2.The radii of the small circles are each 2.
6.The total area of the two small circles will be one-half of the area of the large circle. Explain
This is a question about <comparing the size of circles using their diameters, radii, and areas>. The solving step is:

First, let's figure out the radius for each circle. Remember, the radius is always half of the diameter!

1. **For the large circle:**
* Its diameter is 8.
* So, its radius is 8 divided by 2, which is 4. (Statement 1 is TRUE!)

2. **For the small circles:**
* Their diameter is half of the large circle's diameter. Half of 8 is 4.
* So, the diameter of each small circle is 4.
* The radius of each small circle is 4 divided by 2, which is 2. (Statement 2 is TRUE!)
* This means statement 3 (radii of small circles are 4) is FALSE.

Now, let's think about the area.
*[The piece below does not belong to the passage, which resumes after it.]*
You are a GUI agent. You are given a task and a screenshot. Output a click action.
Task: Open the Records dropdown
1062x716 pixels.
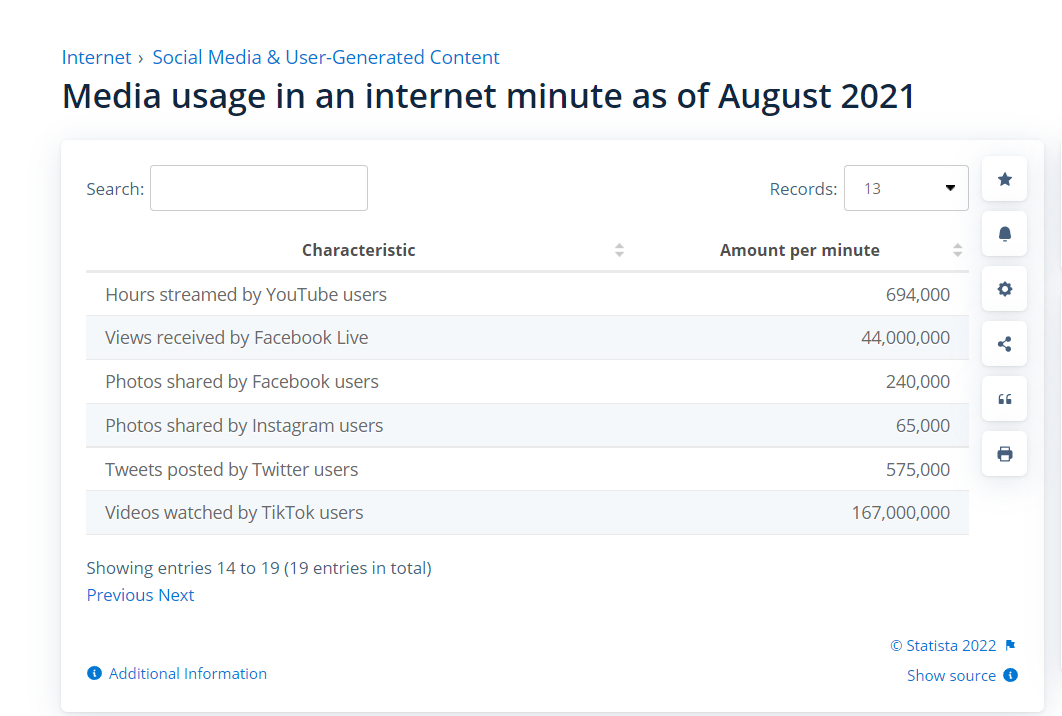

The area of a circle depends on its radius. We can think of the area as being like the radius multiplied by itself. It's not *exactly* like that, because of Pi, but for comparing, it works!

* **Large circle's area "units":** Its radius is 4, so let's think of its area as 4 times 4, which is 16 "area units".
* **One small circle's area "units":** Its radius is 2, so let's think of its area as 2 times 2, which is 4 "area units".

Now let's check the other statements:

3. **The area of one small circle (4 "units") will be one-half of the area of the large circle (16 "units").**
* Is 4 half of 16? No, half of 16 is 8. So, this statement is FALSE. (Actually, 4 is one-fourth of 16!)

4. **The total area of the two small circles will equal that of the large circle.**
* We have two small circles. Each has 4 "area units".
* So, two small circles have 4 + 4 = 8 "area units" in total.
* The large circle has 16 "area units".
* Is 8 equal to 16? No. So, this statement is FALSE.

5. **The total area of the two small circles will be one-half of the area of the large circle.**
* The total area of the two small circles is 8 "area units".
* The area of the large circle is 16 "area units".
* Is 8 half of 16? Yes! Half of 16 is 8. So, this statement is TRUE!